--- GIVEN RECORDS ---

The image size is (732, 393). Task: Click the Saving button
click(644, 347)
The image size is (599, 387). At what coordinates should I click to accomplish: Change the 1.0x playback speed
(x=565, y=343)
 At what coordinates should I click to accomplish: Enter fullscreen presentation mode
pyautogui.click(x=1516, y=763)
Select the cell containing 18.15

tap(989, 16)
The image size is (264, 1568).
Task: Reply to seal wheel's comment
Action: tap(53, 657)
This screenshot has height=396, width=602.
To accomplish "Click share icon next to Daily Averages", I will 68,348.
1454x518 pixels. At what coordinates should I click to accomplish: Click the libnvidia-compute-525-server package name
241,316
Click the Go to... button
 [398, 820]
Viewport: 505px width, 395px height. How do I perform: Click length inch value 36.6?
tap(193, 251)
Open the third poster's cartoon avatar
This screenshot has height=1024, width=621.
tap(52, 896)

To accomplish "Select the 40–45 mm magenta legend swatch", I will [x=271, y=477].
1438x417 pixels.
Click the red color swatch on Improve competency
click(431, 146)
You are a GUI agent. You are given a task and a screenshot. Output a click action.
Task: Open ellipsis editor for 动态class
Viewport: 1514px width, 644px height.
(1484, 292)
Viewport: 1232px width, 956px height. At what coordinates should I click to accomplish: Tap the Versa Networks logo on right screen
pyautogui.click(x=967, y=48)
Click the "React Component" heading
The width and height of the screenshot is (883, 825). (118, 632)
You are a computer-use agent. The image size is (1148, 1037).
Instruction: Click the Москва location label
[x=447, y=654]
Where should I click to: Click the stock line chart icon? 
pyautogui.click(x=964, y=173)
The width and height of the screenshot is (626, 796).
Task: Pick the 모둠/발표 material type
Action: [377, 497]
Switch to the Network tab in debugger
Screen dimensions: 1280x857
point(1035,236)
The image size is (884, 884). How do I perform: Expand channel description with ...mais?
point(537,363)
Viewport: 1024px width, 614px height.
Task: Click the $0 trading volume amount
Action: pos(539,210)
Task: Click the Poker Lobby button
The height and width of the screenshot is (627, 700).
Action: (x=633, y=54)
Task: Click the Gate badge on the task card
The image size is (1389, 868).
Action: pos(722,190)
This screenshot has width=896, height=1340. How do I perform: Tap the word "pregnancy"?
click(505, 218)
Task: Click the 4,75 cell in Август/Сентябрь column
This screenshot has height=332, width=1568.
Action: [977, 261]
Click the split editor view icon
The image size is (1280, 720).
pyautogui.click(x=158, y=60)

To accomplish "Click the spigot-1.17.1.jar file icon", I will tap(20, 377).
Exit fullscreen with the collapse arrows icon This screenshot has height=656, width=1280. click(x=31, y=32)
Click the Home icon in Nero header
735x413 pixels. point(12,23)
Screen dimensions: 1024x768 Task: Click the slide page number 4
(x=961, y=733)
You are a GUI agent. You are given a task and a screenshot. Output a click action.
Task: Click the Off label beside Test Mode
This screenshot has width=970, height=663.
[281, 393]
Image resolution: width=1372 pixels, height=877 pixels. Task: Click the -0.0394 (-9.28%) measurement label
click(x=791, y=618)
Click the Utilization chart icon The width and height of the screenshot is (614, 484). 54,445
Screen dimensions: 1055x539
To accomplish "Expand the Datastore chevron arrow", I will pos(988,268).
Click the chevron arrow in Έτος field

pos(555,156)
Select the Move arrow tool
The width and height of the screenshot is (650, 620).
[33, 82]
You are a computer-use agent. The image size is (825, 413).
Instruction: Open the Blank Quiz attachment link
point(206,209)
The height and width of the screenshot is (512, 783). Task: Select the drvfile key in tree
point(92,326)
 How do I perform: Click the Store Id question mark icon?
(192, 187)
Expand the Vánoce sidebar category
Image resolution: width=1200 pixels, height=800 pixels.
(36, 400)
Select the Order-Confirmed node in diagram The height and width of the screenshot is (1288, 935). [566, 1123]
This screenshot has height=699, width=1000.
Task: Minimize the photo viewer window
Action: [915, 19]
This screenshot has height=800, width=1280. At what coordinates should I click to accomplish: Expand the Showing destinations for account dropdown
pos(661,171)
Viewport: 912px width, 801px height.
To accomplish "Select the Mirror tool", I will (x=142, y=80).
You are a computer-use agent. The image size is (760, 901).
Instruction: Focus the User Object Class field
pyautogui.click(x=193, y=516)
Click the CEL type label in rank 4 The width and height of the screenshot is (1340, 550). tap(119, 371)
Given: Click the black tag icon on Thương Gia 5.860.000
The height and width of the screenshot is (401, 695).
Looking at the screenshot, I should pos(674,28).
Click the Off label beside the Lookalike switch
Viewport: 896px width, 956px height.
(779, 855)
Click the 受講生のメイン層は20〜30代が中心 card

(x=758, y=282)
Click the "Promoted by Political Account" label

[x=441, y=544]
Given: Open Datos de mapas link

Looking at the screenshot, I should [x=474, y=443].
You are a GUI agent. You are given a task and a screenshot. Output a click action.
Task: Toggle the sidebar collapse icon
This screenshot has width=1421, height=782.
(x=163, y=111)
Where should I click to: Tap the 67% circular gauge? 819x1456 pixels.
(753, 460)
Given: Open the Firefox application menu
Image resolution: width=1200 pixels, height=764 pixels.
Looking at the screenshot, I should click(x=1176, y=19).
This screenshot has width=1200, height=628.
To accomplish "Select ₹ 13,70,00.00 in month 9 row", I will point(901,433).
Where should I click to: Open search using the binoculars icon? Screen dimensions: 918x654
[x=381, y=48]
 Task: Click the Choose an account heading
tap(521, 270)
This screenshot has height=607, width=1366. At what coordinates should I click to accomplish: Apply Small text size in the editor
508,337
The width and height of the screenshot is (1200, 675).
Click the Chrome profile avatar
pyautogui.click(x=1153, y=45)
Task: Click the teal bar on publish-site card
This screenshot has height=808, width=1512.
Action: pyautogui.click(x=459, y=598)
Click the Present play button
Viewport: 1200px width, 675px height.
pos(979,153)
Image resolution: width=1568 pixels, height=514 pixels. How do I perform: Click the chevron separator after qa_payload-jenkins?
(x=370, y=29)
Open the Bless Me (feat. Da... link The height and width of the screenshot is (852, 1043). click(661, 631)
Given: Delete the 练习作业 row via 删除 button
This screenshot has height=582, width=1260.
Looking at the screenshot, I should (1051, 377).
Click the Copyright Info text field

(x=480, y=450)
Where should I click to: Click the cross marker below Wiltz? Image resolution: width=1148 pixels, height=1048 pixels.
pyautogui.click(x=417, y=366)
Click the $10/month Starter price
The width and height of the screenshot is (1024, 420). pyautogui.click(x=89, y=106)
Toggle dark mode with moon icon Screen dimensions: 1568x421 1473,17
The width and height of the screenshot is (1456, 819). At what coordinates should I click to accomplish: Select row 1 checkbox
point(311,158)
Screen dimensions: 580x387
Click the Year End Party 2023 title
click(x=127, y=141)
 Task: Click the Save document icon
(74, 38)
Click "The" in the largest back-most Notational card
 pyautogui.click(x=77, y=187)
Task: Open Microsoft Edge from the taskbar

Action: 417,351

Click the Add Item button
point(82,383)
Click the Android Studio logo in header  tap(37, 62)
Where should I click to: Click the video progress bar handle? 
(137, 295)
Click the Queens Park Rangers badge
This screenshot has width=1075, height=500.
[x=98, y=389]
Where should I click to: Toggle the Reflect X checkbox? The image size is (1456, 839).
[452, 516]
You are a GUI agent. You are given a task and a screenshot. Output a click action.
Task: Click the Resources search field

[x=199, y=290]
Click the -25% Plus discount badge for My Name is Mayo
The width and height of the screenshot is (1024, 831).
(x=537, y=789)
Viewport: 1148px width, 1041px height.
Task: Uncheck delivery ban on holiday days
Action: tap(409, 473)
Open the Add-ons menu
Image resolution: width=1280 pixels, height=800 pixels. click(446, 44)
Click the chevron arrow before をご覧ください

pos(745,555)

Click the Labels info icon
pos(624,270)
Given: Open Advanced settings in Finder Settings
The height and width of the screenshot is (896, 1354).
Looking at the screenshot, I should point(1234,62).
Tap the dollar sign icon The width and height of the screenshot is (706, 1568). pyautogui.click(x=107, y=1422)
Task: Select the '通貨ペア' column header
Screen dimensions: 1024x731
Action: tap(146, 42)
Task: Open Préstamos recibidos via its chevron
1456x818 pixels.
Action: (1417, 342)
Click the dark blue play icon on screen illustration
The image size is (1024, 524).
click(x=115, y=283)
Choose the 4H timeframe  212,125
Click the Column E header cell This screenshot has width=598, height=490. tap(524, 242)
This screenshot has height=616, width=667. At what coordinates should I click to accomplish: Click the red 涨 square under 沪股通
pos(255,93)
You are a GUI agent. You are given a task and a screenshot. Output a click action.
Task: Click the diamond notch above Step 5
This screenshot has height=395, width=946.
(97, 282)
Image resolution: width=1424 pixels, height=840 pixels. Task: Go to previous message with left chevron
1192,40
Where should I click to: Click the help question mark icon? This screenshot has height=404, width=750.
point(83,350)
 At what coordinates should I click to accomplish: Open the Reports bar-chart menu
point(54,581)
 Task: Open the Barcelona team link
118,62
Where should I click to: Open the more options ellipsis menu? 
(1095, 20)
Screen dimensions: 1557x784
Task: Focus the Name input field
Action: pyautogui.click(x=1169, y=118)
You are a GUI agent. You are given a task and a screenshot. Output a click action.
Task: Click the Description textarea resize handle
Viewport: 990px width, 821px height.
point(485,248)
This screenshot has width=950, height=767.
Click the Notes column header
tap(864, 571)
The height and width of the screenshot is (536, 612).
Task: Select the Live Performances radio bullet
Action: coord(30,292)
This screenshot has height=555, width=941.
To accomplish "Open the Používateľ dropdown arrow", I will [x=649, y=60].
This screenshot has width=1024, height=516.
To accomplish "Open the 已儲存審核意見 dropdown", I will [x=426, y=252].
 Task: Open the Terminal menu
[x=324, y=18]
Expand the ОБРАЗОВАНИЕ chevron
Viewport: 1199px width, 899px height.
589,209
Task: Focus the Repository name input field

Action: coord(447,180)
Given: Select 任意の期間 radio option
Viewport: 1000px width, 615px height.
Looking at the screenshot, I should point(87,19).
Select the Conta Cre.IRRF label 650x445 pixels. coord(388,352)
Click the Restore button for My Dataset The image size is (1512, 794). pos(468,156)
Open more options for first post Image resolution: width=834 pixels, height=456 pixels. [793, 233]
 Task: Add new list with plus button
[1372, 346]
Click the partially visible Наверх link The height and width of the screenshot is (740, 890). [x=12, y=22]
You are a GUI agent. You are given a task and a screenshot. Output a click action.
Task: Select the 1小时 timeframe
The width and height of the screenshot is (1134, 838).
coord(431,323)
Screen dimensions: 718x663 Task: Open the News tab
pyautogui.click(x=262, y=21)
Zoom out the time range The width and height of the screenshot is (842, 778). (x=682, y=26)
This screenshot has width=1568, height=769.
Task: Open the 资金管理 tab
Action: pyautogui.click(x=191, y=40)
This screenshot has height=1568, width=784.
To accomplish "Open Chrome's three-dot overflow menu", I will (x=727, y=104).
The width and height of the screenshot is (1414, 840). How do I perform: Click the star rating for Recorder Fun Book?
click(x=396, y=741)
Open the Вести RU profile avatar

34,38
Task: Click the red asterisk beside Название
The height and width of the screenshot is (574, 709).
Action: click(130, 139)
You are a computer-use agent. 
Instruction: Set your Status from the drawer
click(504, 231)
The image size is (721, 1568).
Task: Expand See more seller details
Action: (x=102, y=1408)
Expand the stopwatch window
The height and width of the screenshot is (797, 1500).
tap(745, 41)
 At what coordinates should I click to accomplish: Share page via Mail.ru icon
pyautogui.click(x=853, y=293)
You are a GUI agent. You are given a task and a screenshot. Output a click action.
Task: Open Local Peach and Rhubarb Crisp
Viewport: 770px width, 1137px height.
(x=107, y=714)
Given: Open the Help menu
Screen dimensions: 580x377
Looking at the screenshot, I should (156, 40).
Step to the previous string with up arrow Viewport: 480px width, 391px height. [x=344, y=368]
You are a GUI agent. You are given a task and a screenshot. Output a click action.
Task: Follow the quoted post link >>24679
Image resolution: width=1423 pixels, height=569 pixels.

---

How many lines in the data above contain the word "dark"? Reply with only that figure.

2